On the night of September 24, 2000, Trooper Russell Boyd of the Kentucky State Police observed appellant, Robert Pinkston, driving northbound in the southbound lane on the Purchase Parkway. Trooper Boyd turned on his lights and attempted to stop Pinkston. However, Pinkston refused to stop and a lengthy high speed chase ensued wherein other oncoming cars were forced to dodge Pinkston's vehicle. Finally, Trooper Boyd was able to block Pinkston and Pinkston was ultimately arrested. As a result of the above events, Pinkston was charged with numerous offenses, including first-degree fleeing or evading police, first-degree wanton endangerment, and second offense DUI. Prior to trial, Pinkston moved to dismiss or merge the above three charges on double jeopardy grounds. The court denied the motion. Thereafter, Pinkston was tried by a jury and convicted of all charged offenses. This appeal followed.
Pinkston first argues that under KRS 505.020 the trial court erred in failing to dismiss the charges of first degree wanton endangerment and second offense DUI or merge them with the charge of first-degree fleeing or evading police. KRS 505.020 provides:
(1) When a single course of conduct of a defendant may establish the commission of more than one (1) offense, he may be prosecuted for each such offense. He may not, however, be convicted of more than one (1) offense when:
(a) One offense is included in the other, as defined in subsection (2); or
(b) Inconsistent findings of fact are required to establish the commission of the offenses; or
(c) The offense is designed to prohibit a continuing course of conduct and the defendant's course of conduct was uninterrupted by legal process, unless the law expressly provides that specific periods of such conduct constitute separate offenses.

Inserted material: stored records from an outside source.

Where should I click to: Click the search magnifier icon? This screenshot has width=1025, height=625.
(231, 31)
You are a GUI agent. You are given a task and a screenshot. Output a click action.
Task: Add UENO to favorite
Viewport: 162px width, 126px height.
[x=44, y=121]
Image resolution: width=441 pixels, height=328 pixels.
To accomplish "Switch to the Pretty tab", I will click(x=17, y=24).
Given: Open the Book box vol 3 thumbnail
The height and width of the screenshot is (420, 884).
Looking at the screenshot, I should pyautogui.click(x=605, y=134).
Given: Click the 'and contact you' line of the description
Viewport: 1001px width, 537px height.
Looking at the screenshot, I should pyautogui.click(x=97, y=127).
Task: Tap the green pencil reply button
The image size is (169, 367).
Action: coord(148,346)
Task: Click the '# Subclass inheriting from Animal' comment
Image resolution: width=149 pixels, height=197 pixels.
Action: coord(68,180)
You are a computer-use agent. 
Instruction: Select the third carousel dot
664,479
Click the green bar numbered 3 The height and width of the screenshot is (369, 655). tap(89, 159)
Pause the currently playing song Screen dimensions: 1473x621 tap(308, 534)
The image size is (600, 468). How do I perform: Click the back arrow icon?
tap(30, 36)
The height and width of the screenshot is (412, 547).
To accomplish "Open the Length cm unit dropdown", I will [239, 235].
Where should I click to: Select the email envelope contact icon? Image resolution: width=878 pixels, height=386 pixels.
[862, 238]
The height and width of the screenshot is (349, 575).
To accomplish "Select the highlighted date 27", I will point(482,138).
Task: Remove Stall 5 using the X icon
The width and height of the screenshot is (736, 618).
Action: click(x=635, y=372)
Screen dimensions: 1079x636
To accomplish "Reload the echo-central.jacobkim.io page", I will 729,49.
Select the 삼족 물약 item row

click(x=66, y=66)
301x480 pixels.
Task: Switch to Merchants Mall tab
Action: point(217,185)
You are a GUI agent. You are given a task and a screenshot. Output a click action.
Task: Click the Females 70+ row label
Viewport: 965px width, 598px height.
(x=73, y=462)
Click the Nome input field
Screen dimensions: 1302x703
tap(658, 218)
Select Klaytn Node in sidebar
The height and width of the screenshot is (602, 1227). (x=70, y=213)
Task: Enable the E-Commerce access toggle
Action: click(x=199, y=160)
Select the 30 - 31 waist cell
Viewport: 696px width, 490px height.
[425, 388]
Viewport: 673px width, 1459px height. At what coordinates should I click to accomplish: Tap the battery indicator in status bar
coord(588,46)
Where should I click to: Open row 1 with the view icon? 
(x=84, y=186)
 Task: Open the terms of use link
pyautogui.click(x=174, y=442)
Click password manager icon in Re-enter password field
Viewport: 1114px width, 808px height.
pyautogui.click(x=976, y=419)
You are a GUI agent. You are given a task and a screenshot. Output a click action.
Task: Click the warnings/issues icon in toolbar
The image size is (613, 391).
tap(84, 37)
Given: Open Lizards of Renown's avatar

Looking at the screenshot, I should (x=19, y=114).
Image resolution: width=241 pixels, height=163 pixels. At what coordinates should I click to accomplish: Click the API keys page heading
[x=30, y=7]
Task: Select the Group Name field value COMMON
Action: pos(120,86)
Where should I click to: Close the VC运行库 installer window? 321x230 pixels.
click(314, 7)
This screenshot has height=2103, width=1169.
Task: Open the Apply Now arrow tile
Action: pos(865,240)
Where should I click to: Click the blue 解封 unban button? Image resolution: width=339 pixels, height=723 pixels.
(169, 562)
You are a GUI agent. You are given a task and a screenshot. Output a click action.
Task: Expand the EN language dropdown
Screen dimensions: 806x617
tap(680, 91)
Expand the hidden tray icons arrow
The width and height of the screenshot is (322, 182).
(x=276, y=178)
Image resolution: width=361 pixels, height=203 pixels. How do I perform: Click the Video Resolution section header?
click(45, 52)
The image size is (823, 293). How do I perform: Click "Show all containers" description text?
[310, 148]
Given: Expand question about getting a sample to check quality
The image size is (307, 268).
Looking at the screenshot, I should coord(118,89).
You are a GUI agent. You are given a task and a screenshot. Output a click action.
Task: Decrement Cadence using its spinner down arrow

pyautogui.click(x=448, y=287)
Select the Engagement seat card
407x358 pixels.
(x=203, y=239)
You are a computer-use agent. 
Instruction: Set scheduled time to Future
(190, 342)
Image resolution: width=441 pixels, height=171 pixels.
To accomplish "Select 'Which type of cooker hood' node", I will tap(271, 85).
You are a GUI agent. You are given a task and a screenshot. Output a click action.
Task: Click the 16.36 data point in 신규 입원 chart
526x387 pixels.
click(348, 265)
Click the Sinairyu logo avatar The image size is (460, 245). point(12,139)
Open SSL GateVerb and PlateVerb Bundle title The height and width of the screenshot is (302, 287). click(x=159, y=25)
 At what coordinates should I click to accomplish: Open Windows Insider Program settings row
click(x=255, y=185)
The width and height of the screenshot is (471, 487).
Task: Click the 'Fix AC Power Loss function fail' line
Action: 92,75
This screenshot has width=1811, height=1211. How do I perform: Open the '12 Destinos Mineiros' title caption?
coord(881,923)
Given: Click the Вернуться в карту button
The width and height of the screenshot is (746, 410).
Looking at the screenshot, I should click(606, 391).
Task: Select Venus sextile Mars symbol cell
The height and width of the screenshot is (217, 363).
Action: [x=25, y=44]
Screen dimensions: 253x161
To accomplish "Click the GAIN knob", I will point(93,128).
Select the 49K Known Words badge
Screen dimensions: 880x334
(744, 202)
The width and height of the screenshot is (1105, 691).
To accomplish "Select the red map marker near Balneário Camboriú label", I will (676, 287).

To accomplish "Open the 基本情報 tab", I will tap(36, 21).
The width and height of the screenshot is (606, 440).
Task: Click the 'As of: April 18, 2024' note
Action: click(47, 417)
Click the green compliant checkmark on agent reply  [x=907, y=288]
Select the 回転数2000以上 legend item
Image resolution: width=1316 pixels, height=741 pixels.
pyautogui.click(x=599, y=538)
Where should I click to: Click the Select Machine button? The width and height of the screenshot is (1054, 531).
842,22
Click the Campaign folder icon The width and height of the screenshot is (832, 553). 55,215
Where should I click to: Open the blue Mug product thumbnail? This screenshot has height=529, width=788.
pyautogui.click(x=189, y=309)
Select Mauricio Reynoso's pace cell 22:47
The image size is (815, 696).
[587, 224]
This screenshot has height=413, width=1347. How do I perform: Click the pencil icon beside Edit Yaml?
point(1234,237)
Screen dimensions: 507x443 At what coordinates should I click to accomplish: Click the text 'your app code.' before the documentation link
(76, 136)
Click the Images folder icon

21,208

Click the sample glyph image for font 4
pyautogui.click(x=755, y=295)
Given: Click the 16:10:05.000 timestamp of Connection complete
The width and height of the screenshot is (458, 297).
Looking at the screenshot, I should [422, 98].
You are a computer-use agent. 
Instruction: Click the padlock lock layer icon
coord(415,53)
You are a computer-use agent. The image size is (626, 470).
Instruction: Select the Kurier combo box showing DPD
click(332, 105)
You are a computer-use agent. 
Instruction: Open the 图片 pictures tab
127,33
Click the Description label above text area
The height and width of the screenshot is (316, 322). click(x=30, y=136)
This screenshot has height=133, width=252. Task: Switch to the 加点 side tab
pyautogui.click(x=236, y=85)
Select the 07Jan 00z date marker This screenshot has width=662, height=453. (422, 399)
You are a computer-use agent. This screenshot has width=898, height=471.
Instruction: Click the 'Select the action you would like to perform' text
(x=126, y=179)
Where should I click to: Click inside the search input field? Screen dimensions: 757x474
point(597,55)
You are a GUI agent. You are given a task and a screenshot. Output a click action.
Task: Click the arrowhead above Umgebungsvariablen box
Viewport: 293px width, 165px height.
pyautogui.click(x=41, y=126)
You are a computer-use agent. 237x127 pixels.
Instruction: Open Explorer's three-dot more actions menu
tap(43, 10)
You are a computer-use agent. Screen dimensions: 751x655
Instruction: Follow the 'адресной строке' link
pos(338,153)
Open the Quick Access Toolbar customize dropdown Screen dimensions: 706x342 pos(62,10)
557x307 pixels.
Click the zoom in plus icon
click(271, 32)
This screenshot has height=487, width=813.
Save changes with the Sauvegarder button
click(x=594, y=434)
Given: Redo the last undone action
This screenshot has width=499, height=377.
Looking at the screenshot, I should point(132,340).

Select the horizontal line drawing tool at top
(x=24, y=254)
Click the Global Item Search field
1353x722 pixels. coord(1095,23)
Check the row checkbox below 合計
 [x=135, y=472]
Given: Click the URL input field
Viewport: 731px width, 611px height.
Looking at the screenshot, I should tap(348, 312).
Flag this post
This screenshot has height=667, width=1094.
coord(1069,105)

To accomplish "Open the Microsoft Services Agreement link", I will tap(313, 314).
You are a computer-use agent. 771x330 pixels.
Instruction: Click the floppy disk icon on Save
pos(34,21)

(2) A defendant may be convicted of an offense that is included in any offense with which he is formally charged. An offense is so included when:
(a) It is established by proof of the same or less than all the facts required to establish the commission of the offense charged; or
(b) It consists of an attempt to commit the offense charged or to commit an offense otherwise included therein; or
(c) It differs from the offense charged only in the respect that a lesser kind of culpability suffices to establish its commission; or
(d) It differs from the offense charged only in the respect that a less serious injury or risk of injury to the same person, property or public interest suffices to establish its commission.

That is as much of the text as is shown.